Wait until she's crying every evening, wondering why her dutiful and well-executed middle-class education never prepared her to have her career stuffed, her body shafted and shamed, to have complete strangers tut, roll their eyes, or just plain tell her off in the street, to be reduced to endless cooking and tidying and decluttering the family home, frantic with deadlines for endless primary school performances, without a social life, all the while being told she is Having It All, when what it feels like is the unreconstructed 1950s. 

Then come and tell me over a quinoaccino how funny, ironic and post-postmodern Motherland is. 

(Addendum: having now watched Motherland I can vouch for my own hyperbole. Motherload is when hyperbole IS reality in a woman's life.

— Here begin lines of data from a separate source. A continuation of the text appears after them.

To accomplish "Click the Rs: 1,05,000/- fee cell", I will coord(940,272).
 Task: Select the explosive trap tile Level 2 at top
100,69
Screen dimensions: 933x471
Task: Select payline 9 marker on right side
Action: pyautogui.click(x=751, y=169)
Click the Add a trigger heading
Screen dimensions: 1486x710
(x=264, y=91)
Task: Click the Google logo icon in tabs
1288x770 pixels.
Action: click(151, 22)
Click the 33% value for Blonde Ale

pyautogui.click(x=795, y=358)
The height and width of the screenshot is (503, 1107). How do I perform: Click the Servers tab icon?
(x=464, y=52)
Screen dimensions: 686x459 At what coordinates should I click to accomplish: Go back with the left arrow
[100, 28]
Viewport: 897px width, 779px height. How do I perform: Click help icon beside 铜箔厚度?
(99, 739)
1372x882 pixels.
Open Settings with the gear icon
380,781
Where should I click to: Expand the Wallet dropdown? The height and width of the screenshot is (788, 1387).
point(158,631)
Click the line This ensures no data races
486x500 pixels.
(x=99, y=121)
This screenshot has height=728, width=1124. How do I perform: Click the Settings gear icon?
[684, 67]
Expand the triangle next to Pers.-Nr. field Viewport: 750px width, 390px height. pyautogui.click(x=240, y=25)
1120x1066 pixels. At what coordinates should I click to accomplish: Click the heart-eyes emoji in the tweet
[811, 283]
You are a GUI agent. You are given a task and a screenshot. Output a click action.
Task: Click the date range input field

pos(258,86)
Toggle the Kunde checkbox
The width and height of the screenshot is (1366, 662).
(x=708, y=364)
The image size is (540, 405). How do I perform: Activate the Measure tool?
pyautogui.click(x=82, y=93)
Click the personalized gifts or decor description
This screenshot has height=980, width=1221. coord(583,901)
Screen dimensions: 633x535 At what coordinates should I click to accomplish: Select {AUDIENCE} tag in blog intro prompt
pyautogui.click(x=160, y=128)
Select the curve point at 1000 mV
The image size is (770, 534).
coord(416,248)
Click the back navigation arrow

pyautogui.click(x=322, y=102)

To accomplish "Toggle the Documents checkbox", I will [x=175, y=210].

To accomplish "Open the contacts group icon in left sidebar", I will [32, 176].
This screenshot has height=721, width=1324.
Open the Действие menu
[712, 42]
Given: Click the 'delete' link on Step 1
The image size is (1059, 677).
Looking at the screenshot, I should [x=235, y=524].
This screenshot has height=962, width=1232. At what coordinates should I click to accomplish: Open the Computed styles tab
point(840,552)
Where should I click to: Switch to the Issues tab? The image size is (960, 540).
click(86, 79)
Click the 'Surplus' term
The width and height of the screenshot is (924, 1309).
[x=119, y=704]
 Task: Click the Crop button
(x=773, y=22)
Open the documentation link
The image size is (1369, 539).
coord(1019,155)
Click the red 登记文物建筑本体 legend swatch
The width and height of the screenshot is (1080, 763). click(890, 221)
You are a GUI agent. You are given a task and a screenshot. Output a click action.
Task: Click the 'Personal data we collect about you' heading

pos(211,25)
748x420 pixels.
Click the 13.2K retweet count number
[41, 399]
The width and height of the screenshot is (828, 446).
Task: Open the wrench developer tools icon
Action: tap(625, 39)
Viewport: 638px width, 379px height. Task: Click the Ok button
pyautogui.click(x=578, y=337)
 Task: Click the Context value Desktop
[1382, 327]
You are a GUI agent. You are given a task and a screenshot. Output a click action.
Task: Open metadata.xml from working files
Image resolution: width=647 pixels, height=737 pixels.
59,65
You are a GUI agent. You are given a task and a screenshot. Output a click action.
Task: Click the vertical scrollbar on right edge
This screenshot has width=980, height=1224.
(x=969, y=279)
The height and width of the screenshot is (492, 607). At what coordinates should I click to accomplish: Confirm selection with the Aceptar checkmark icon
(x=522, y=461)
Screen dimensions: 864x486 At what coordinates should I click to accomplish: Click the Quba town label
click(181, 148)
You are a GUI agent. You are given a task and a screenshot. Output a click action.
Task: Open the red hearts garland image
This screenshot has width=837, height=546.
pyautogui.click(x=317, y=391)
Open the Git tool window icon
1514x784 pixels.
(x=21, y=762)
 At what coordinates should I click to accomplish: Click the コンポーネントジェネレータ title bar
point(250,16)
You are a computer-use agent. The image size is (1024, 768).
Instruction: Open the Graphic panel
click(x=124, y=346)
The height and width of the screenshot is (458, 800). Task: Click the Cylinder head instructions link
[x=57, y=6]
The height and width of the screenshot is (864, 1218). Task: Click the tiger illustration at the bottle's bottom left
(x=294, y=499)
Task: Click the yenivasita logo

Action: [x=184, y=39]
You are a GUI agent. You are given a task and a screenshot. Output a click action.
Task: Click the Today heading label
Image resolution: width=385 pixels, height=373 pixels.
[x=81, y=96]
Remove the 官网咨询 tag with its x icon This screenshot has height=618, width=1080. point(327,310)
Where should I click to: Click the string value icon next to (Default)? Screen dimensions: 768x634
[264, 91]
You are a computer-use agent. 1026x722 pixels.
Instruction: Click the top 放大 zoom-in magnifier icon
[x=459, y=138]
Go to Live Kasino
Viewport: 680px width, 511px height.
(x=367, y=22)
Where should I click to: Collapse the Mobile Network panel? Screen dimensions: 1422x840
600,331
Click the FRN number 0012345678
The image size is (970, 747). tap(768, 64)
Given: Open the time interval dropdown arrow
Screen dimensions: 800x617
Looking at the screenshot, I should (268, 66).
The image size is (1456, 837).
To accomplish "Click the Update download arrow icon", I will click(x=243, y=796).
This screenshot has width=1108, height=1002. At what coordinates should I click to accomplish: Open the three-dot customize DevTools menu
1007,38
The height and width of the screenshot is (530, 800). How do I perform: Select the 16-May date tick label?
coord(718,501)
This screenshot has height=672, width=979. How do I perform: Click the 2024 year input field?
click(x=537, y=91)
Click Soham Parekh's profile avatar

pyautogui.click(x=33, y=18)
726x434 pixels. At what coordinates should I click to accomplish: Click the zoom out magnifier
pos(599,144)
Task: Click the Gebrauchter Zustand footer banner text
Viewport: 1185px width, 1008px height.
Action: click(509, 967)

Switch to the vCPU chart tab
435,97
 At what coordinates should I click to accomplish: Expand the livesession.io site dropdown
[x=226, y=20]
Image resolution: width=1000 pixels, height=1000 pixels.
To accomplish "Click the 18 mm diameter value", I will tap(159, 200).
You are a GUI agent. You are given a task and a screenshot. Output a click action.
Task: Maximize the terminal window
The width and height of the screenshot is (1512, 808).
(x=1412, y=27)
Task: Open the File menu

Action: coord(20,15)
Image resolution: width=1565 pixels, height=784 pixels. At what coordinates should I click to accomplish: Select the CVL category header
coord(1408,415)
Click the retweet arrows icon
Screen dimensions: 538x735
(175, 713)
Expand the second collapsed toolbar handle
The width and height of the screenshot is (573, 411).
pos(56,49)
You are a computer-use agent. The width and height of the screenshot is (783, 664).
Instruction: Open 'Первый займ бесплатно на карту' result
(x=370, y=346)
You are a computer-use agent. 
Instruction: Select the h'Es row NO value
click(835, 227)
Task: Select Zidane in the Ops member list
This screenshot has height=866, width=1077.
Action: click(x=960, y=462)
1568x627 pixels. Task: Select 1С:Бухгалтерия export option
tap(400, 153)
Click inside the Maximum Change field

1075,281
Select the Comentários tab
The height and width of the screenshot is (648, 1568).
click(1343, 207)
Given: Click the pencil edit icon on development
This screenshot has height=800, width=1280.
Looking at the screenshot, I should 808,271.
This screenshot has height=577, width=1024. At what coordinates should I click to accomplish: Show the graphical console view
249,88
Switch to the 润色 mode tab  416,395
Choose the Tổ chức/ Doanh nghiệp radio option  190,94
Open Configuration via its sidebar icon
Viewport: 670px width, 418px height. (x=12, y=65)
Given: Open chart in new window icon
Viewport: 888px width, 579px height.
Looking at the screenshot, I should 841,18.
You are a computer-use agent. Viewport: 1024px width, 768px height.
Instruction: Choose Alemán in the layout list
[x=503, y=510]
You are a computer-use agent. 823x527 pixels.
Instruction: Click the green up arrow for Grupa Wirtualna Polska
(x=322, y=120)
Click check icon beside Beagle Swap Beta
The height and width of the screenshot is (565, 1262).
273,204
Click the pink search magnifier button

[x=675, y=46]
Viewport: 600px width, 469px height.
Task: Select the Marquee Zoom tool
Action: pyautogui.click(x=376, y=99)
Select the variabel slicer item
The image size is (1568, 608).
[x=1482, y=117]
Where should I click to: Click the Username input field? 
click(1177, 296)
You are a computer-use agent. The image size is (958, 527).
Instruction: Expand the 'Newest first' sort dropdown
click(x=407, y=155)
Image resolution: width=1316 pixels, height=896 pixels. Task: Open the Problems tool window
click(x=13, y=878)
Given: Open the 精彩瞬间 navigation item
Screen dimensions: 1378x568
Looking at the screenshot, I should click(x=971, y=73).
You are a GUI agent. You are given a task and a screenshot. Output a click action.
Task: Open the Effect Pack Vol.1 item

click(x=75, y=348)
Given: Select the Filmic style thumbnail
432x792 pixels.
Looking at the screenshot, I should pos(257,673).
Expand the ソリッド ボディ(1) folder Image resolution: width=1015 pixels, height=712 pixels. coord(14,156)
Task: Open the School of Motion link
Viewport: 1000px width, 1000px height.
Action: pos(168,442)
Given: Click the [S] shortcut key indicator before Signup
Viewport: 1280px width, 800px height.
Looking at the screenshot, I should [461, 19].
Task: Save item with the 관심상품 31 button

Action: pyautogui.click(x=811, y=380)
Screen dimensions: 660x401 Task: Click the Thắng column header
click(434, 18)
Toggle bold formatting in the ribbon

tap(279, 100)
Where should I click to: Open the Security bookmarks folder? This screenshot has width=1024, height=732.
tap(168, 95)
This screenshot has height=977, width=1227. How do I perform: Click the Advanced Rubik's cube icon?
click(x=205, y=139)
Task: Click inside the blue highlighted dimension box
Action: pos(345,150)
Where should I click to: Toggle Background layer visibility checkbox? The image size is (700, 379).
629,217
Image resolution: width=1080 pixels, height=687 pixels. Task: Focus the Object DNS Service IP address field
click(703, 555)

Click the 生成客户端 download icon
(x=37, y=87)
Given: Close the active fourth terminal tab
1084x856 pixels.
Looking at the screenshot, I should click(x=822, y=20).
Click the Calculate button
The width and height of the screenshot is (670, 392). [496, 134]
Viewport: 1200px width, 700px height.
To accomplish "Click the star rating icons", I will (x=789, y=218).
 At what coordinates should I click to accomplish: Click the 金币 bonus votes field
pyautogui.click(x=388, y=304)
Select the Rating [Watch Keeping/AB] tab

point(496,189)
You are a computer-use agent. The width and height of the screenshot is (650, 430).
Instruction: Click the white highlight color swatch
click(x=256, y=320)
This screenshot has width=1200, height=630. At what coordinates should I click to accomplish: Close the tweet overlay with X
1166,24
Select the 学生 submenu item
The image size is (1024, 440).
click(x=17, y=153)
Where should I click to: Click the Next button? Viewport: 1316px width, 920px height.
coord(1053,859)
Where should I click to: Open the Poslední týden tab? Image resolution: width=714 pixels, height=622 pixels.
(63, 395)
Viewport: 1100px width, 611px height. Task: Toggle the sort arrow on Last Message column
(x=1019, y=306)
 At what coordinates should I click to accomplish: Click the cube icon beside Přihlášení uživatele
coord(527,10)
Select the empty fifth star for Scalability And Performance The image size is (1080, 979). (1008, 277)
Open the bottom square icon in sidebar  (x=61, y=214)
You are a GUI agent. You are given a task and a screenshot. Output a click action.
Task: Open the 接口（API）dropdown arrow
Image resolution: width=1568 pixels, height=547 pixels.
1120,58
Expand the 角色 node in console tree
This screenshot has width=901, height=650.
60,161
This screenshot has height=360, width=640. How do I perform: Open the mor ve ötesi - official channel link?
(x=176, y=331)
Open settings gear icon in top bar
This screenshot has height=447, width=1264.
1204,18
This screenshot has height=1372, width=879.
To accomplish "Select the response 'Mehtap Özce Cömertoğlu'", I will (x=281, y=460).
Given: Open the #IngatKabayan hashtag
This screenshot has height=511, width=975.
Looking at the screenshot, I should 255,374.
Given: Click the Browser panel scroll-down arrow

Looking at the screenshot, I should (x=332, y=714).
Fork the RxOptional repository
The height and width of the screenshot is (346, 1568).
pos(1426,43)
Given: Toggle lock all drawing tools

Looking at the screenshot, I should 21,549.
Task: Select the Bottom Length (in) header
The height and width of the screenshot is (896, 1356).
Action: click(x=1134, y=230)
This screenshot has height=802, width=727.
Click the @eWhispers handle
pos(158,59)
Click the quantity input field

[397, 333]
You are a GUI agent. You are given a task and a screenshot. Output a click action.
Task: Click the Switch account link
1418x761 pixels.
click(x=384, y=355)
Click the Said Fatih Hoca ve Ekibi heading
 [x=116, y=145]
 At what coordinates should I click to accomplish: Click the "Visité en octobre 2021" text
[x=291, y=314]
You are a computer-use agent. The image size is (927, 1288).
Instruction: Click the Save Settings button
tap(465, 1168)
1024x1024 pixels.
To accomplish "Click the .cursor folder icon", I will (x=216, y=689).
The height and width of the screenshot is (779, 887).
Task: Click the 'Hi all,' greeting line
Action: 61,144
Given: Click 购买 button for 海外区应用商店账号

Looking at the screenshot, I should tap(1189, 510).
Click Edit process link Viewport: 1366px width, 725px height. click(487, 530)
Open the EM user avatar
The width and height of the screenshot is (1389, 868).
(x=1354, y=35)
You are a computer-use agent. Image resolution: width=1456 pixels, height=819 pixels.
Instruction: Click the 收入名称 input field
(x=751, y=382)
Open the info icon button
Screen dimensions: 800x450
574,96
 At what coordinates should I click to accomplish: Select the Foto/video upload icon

Motherland is supposed to be a comedy, but to me it was a documentary).

Make no mistake – if we have got to the point where our culture is wall-to-wall carpeted with ironic parenting STUFF that is constantly, subtly, hilariously pointing out how hard it is to be a mother, how overlooked, how put down, how competitive, how overworked, what witches and bitches and gossips and sharp-elbows all mothers are – while simultaneously making feeble jokes about how emasculating this is for fathers (Mum on the BBC, Josh Howie's Losing It, Radio 4, How it Works – The Mum, the hilarious faux-Ladybird book lampooning maternal drudgery, Modern Family, Outnumbered)… then we are in trouble

Not to mention – but I've started so I'll finish – today's Woman's Hour offering, the erudite Professor Alison Gopnik, with her new book The Gardener and the Carpenter, informing us (again) that children are Little Scientists, that their play is about hypothesis-testing, about how we need to grow our children like plants in a garden, not put them together like wooden chairs. I know! Bad parents! Beat them with their own woodwork tools. 

Does Alison Gopnik have any idea what it costs to Raise a Child Like a Garden? I understand, exactly, what she is arguing – I used to argue idealistic things like this when I was a researcher in a university writing beautifully-phrased pieces about French literature. Play is marvellous! I still love play! Back then, I imagined myself remaking society as I raised children in a gentle aura of calm nurturing, listening and love.

That was before I became an actual modern mother. Perhaps Professor Alison Gopnik would like to come to my house and help me when I'm trying to make sure my kids play and do the moronic spelling list ready for a test on Wednesday, and focus on extra maths, and that they're off the TV/phone/social BLOODY media and that you've done the weekly shop and that they have clean clothes and enough socks, because they seem to eat them. BECAUSE NO ONE IS HELPING AND EVERYONE IS CRITICISING. Where's my play? Everything in my garden is dying, but nobody's building me any chairs. 

Nothing is changing for women – in fact discrimination against pregnant women in the workplace has actually got worse between 2005 and 2016, and now we're supposed to find it funny, too?

How many feminists does it take to change a society? It doesn't. It takes a society to accept that women are female, and not men in dresses or drudges in pinnies. Or stupid.

I think we may have been here before. We're on our second female Prime Minister, first time as tragedy, second time as farce. 

I'm exhausted. I'm furious. I'm experiencing Groundhog Day. Please wake me up when it's all over.